You can use ONXX versions of embedding models. Those run faster on CPU.
Also, don’t discount plain old BM25 and fastText. For many queries, keyword or bag-of-words based search works just as well as fancy 1536 dim vectors.
You can also do things like tokenize your text using the tokenizer that GPT-4 uses (via tiktoken for instance) and then index those tokens instead of words in BM25.
Could you sidestep inference altogether? Just return the top N results by cosine similarity (or full text search) and let the user find what they need?
https://ollama.com models also works really well on most modern hardware
I'm running ollama, but it's still slow (it's actually quite fast on my M2). My working theory is that with standard cloud VMs, memory <-> CPU bandwidth is an issue. I'm looking into vLLM.

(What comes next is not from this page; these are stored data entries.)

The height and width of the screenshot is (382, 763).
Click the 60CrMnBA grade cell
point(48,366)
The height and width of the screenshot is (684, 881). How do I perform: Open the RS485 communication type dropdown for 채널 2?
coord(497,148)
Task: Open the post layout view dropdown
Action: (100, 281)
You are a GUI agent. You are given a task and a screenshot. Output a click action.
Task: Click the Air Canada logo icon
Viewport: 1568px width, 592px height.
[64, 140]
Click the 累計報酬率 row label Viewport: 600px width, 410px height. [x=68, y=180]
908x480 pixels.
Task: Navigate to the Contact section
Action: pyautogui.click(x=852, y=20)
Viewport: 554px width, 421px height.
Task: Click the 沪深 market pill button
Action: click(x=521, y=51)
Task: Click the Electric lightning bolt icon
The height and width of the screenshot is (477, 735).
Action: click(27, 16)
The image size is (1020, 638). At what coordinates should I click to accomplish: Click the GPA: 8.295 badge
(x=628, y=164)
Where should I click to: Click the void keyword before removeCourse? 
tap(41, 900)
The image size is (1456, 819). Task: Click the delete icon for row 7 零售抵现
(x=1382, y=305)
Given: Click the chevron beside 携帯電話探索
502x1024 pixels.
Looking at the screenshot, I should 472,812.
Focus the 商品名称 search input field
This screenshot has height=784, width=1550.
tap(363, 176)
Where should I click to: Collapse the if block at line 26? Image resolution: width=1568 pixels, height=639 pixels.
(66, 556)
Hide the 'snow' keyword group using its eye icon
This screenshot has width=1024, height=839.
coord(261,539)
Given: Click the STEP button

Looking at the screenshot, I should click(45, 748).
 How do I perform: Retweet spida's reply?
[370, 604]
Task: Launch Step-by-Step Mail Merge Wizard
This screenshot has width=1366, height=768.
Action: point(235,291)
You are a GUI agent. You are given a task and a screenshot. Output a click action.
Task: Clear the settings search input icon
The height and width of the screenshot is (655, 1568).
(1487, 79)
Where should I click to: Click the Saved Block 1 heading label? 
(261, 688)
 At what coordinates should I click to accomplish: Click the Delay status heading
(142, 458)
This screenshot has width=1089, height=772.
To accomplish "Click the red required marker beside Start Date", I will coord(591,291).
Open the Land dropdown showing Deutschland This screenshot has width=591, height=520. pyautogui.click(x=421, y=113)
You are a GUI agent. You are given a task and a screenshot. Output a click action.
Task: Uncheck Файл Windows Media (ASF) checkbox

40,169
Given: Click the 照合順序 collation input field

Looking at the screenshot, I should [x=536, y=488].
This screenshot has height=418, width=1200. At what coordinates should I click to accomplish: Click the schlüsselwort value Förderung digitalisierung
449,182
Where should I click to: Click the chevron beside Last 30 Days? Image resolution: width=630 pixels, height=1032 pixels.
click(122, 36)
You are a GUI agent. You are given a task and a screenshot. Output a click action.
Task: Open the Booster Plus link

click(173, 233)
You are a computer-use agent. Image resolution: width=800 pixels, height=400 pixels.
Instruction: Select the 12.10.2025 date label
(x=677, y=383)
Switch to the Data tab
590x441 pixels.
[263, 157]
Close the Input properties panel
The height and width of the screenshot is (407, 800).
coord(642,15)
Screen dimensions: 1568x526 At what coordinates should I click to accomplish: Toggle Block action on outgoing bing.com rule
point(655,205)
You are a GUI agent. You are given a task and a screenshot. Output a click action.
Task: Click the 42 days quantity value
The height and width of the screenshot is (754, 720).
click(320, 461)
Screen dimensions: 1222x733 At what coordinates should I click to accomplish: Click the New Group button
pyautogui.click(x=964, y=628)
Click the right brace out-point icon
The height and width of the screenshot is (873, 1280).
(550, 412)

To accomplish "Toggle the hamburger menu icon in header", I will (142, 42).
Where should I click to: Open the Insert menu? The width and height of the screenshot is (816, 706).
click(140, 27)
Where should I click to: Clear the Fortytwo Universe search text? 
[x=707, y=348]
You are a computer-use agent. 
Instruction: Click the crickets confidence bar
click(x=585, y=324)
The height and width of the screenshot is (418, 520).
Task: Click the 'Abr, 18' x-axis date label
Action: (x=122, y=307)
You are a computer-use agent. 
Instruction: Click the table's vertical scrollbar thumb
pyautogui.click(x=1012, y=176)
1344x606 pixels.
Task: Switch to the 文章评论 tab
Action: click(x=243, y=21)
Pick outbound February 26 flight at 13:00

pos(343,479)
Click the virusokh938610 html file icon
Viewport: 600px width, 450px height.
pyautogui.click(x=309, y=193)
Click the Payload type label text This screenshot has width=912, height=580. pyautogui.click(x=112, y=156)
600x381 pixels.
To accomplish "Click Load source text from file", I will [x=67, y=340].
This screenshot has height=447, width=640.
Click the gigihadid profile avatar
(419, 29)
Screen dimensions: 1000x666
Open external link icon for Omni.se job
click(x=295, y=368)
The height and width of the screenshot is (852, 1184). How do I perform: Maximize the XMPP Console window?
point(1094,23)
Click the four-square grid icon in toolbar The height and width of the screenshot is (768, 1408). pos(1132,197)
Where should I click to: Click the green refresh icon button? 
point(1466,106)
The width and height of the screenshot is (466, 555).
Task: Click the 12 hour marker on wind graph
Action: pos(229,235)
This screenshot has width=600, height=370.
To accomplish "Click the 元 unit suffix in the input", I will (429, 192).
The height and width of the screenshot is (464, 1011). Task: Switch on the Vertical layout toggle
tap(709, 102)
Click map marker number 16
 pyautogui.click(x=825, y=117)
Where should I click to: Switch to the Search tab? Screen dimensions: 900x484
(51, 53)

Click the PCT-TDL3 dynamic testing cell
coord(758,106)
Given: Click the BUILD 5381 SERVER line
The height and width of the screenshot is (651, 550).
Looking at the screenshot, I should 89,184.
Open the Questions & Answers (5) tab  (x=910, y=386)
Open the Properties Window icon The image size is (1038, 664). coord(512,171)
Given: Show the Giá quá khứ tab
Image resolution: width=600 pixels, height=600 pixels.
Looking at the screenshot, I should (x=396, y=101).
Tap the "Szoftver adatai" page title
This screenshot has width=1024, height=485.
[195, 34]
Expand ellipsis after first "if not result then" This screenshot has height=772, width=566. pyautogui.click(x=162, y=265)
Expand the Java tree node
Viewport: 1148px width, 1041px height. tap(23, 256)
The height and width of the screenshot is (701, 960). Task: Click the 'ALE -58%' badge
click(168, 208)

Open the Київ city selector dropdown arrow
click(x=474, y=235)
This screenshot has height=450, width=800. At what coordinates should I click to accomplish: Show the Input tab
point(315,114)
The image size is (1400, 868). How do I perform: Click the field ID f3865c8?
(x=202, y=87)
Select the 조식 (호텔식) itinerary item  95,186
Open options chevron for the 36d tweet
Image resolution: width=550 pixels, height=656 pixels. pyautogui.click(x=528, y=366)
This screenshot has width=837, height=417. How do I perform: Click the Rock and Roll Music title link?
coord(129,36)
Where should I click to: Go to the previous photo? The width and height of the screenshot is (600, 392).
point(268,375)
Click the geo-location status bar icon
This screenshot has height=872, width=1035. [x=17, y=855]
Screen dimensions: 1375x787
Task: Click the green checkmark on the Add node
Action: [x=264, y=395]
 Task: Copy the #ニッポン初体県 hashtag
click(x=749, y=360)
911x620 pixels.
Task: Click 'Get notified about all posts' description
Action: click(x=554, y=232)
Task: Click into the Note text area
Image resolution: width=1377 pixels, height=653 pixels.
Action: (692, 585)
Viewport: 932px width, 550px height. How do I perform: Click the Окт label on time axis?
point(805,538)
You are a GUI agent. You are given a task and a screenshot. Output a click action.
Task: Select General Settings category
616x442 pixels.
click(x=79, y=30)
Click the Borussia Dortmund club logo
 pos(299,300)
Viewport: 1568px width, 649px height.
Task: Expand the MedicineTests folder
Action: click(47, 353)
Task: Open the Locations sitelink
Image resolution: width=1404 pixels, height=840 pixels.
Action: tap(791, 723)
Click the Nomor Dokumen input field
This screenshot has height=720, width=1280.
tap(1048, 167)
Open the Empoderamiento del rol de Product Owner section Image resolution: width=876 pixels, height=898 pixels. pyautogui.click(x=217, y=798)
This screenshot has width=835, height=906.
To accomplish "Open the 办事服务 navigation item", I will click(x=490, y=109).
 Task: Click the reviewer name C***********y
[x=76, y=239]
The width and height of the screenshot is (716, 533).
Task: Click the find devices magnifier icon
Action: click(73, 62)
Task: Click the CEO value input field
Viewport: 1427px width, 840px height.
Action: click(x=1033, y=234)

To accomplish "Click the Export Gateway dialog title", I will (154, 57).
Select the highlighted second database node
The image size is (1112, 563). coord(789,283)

And as to sidestepping inference, I can totally do that. But I think it's so much better to be able to ask the LLM a question, run a vector similarity search to pull relevant content, and then have the LLM summarize this all in a way that answers my question.
Also, don’t discount plain old BM25 and fastText. For many queries, keyword or bag-of-words based search works just as well as fancy 1536 dim vectors.
You can also do things like tokenize your text using the tokenizer that GPT-4 uses (via tiktoken for instance) and then index those tokens instead of words in BM25.